[Instruction]
Copy the entries below word for word, beginning with the first line and ending after the line that contains "Action: point(895,268)". Include both of those lines.

[Records to use]
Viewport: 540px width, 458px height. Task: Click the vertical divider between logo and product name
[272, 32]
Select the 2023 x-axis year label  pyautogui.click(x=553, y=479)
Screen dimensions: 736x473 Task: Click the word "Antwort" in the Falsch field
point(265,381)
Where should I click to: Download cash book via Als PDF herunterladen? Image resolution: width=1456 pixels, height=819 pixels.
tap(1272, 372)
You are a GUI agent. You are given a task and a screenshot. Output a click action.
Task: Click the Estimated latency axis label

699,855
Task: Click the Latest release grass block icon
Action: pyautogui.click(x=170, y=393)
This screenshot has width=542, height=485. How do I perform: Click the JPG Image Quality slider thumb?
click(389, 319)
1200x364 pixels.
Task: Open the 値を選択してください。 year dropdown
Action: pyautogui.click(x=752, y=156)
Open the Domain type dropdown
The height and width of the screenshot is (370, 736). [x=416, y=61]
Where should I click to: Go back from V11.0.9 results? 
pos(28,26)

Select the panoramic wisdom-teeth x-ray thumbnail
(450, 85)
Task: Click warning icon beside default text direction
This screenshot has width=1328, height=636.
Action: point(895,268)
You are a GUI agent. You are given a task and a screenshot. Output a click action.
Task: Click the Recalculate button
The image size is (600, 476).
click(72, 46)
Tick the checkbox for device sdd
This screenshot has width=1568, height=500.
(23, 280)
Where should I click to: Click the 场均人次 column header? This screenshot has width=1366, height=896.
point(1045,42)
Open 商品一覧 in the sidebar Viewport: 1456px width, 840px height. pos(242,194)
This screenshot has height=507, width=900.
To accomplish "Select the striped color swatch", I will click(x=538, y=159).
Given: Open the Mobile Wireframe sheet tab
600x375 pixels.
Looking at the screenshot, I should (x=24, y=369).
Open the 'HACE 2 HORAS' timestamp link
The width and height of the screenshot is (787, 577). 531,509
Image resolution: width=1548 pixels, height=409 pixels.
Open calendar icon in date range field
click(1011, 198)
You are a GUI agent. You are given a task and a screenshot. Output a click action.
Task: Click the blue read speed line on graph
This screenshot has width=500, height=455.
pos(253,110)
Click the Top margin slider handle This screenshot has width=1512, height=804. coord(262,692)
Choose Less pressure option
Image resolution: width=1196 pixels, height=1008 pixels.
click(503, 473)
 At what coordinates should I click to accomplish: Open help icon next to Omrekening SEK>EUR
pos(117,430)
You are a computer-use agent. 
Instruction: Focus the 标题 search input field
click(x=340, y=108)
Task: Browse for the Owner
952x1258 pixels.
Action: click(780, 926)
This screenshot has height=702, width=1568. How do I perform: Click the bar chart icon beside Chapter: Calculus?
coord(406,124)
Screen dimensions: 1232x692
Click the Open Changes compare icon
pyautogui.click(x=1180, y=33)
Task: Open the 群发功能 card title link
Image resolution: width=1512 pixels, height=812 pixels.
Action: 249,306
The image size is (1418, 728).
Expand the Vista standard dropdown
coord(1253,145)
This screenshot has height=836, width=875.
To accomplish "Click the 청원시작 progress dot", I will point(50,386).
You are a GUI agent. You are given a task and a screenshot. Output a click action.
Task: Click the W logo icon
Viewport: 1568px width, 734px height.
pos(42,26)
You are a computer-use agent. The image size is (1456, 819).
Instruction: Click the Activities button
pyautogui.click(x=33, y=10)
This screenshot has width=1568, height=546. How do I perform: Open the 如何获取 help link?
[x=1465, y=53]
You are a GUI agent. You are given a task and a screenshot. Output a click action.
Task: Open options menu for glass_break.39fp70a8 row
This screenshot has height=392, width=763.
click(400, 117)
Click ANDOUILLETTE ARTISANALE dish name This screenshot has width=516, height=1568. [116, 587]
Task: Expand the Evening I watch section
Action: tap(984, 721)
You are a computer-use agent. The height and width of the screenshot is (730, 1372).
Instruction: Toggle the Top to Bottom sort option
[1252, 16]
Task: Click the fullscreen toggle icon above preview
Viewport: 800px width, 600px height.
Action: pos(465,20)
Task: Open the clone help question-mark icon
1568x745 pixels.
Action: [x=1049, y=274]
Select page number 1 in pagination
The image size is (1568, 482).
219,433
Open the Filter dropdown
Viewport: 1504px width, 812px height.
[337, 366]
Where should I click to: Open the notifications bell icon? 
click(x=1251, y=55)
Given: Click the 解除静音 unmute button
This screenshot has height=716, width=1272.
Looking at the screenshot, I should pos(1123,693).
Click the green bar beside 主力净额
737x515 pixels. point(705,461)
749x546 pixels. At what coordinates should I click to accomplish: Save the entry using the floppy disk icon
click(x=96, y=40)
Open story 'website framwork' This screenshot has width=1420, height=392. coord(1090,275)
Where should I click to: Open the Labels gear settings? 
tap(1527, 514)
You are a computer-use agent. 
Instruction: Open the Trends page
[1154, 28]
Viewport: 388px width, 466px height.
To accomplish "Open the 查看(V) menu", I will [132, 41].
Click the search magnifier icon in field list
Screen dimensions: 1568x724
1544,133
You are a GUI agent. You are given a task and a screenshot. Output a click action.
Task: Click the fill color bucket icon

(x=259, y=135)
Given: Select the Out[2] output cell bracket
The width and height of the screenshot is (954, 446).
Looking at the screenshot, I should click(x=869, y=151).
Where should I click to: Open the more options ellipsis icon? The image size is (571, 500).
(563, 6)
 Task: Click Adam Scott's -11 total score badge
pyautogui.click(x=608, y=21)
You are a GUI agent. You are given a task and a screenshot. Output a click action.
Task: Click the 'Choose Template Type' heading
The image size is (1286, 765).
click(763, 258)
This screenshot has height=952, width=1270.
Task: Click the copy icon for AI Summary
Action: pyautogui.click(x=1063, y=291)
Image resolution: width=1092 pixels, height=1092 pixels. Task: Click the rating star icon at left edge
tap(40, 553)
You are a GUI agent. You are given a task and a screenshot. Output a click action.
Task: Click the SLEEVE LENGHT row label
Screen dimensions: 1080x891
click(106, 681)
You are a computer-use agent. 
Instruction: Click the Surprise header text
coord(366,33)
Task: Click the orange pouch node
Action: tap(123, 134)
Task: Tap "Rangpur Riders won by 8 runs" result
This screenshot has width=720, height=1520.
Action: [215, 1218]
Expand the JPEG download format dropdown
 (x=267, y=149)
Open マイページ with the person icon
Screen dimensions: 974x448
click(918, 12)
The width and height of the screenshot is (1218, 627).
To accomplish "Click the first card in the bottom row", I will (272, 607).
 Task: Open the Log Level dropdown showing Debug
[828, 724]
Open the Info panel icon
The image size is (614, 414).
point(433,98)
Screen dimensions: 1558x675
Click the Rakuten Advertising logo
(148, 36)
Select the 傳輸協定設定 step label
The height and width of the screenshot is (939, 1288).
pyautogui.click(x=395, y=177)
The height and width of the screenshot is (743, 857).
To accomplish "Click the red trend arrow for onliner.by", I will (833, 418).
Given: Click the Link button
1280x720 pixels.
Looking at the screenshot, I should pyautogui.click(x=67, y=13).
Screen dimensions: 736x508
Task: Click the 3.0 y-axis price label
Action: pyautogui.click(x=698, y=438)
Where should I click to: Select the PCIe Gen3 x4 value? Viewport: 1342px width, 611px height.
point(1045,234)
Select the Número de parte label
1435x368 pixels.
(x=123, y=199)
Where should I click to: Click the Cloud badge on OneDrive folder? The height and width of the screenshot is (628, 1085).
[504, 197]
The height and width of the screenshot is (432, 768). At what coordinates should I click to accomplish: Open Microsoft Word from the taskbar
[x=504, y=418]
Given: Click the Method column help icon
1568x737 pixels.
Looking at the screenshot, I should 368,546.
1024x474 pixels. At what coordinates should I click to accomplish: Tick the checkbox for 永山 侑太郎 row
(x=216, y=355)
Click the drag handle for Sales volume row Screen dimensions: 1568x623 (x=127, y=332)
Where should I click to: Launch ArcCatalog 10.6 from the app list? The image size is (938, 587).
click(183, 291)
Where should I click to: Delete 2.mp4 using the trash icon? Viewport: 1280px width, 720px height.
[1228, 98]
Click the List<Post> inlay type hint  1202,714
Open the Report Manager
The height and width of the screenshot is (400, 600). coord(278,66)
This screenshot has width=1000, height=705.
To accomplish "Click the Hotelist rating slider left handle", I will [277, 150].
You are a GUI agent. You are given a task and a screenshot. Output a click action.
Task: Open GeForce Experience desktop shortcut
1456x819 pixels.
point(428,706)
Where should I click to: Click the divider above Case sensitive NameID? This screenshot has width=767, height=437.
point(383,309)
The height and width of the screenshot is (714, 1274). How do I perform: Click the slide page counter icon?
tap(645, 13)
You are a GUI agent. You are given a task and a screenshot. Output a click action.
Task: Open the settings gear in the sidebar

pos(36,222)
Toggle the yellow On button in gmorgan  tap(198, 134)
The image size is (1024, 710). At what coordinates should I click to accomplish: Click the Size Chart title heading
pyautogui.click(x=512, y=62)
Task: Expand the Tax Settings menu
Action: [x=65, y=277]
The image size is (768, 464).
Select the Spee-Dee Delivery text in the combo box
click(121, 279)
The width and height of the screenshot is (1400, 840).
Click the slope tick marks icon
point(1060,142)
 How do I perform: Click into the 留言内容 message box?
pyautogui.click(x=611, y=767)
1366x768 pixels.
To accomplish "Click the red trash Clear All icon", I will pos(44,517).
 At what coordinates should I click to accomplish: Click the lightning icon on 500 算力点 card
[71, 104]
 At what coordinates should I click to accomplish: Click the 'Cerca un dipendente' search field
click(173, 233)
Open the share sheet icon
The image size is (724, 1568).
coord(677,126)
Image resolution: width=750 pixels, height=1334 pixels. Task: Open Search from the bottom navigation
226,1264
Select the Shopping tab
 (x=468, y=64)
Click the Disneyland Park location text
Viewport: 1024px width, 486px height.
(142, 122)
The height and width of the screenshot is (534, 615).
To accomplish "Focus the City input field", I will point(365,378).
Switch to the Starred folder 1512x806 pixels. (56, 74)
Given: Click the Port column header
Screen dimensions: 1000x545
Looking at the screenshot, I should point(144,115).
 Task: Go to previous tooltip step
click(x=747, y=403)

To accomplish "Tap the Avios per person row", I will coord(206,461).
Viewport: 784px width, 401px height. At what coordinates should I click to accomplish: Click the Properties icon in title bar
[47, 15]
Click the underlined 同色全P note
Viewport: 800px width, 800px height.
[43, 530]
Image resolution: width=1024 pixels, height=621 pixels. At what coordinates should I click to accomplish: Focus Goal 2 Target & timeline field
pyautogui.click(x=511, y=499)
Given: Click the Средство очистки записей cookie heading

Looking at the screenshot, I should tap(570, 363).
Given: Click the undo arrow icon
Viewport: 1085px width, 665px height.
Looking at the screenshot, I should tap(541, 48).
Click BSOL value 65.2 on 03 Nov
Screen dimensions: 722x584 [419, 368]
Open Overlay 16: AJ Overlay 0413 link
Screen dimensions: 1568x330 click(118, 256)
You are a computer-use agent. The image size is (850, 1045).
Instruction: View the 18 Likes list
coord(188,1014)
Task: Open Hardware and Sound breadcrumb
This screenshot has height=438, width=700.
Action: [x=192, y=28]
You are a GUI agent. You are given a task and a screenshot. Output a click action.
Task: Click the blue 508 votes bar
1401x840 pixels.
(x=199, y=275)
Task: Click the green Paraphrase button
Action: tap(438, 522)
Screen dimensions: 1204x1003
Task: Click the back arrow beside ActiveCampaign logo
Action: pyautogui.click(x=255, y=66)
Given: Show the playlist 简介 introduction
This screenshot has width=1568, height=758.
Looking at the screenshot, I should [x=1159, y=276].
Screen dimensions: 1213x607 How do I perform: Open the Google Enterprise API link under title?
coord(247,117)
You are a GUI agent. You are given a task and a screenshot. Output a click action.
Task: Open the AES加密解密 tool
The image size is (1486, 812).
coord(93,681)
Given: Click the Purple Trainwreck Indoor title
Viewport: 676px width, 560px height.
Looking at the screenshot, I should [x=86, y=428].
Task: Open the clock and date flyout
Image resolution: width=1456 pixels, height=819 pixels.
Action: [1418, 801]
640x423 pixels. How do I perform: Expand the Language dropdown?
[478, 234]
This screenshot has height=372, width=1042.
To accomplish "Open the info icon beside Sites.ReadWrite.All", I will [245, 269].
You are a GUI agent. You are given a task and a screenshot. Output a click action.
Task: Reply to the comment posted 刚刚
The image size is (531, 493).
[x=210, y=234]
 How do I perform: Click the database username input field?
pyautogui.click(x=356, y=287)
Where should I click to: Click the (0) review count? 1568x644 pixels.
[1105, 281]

[Complete answer]
Viewport: 540px width, 458px height. Task: Click the vertical divider between logo and product name
[272, 32]
Select the 2023 x-axis year label  pyautogui.click(x=553, y=479)
Screen dimensions: 736x473 Task: Click the word "Antwort" in the Falsch field
point(265,381)
Where should I click to: Download cash book via Als PDF herunterladen? Image resolution: width=1456 pixels, height=819 pixels.
tap(1272, 372)
You are a GUI agent. You are given a task and a screenshot. Output a click action.
Task: Click the Estimated latency axis label

699,855
Task: Click the Latest release grass block icon
Action: pyautogui.click(x=170, y=393)
This screenshot has width=542, height=485. How do I perform: Click the JPG Image Quality slider thumb?
click(389, 319)
1200x364 pixels.
Task: Open the 値を選択してください。 year dropdown
Action: pyautogui.click(x=752, y=156)
Open the Domain type dropdown
The height and width of the screenshot is (370, 736). [x=416, y=61]
Where should I click to: Go back from V11.0.9 results? 
pos(28,26)

Select the panoramic wisdom-teeth x-ray thumbnail
(450, 85)
Task: Click warning icon beside default text direction
This screenshot has width=1328, height=636.
Action: point(895,268)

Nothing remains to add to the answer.